Question

SKETCHING GRAPHS Sketch the graph of the function. Label the vertex.$$y=3 x^{2}-2 x$$

Answer

**step1 Identify the coefficients of the quadratic function**

A quadratic function is generally written in the form $$y = ax^2 + bx + c$$. By comparing the given function $$y = 3x^2 - 2x$$ with the general form, we can identify the values of a, b, and c.

$$a = 3$$

$$b = -2$$

$$c = 0$$

**step2 Determine the direction of the parabola**

The sign of the coefficient 'a' determines whether the parabola opens upwards or downwards. If $$a > 0$$, the parabola opens upwards. If $$a < 0$$, it opens downwards.

Since $$a = 3$$ which is greater than 0, the parabola opens upwards.

**step3 Calculate the x-coordinate of the vertex**

The x-coordinate of the vertex of a parabola can be found using the formula $$x = -\frac{b}{2a}$$. Substitute the values of 'a' and 'b' that we identified.

$$x = -\frac{-2}{2 \times 3}$$

$$x = -\frac{-2}{6}$$

$$x = \frac{2}{6}$$

$$x = \frac{1}{3}$$

**step4 Calculate the y-coordinate of the vertex**

Once the x-coordinate of the vertex is found, substitute this value back into the original function $$y = 3x^2 - 2x$$ to find the corresponding y-coordinate of the vertex.

$$y = 3 \times (\frac{1}{3})^2 - 2 \times (\frac{1}{3})$$

$$y = 3 \times \frac{1}{9} - \frac{2}{3}$$

$$y = \frac{3}{9} - \frac{2}{3}$$

$$y = \frac{1}{3} - \frac{2}{3}$$

$$y = -\frac{1}{3}$$

**step5 State the coordinates of the vertex**

The vertex of the parabola is the point (x, y) calculated in the previous steps.

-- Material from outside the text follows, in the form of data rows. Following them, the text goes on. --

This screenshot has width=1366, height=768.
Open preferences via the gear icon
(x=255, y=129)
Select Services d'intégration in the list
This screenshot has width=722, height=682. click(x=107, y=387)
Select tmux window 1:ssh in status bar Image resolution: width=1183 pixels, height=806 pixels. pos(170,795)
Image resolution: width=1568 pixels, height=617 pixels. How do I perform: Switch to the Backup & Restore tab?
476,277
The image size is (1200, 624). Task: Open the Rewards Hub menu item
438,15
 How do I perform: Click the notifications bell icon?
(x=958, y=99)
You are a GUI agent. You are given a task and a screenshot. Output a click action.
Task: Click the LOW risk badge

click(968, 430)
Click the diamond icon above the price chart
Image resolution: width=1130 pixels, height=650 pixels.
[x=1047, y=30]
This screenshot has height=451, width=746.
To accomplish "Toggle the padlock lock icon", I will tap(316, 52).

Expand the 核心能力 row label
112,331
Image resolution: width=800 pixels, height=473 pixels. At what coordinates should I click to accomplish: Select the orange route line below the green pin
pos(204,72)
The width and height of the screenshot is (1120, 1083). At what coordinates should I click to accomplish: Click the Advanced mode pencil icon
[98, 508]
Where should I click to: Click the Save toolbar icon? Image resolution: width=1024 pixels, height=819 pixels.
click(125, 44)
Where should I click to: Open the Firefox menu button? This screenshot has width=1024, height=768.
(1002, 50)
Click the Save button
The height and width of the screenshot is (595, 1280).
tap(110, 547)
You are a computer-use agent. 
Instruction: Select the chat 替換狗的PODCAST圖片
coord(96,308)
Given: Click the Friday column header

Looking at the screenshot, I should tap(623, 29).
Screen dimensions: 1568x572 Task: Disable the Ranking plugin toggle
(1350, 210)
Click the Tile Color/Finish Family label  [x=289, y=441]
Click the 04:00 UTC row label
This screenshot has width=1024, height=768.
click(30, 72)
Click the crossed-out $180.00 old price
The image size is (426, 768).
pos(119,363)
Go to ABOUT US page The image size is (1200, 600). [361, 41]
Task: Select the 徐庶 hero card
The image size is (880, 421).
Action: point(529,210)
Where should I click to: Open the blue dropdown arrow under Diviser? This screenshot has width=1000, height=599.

$$\text{Vertex} = (\frac{1}{3}, -\frac{1}{3})$$

**step6 Identify x-intercepts (optional for sketching)**

To find the x-intercepts, set $$y=0$$ and solve for $$x$$.

$$3x^2 - 2x = 0$$

Factor out x:

$$x(3x - 2) = 0$$

This gives two possible values for x:

$$x = 0 \quad \text{or} \quad 3x - 2 = 0$$

$$3x = 2$$

$$x = \frac{2}{3}$$

So, the x-intercepts are $$(0, 0)$$ and $$(\frac{2}{3}, 0)$$.

**step7 Identify y-intercept (optional for sketching)**

To find the y-intercept, set $$x=0$$ and solve for $$y$$.

$$y = 3(0)^2 - 2(0)$$

$$y = 0$$

So, the y-intercept is $$(0, 0)$$.

**step8 Instructions for sketching the graph**

To sketch the graph of the function, plot the vertex $$(\frac{1}{3}, -\frac{1}{3})$$. Since the parabola opens upwards, draw a smooth U-shaped curve passing through the vertex. It should also pass through the x-intercepts $$(0, 0)$$ and $$(\frac{2}{3}, 0)$$, and the y-intercept $$(0, 0)$$. The vertex will be the lowest point on the graph.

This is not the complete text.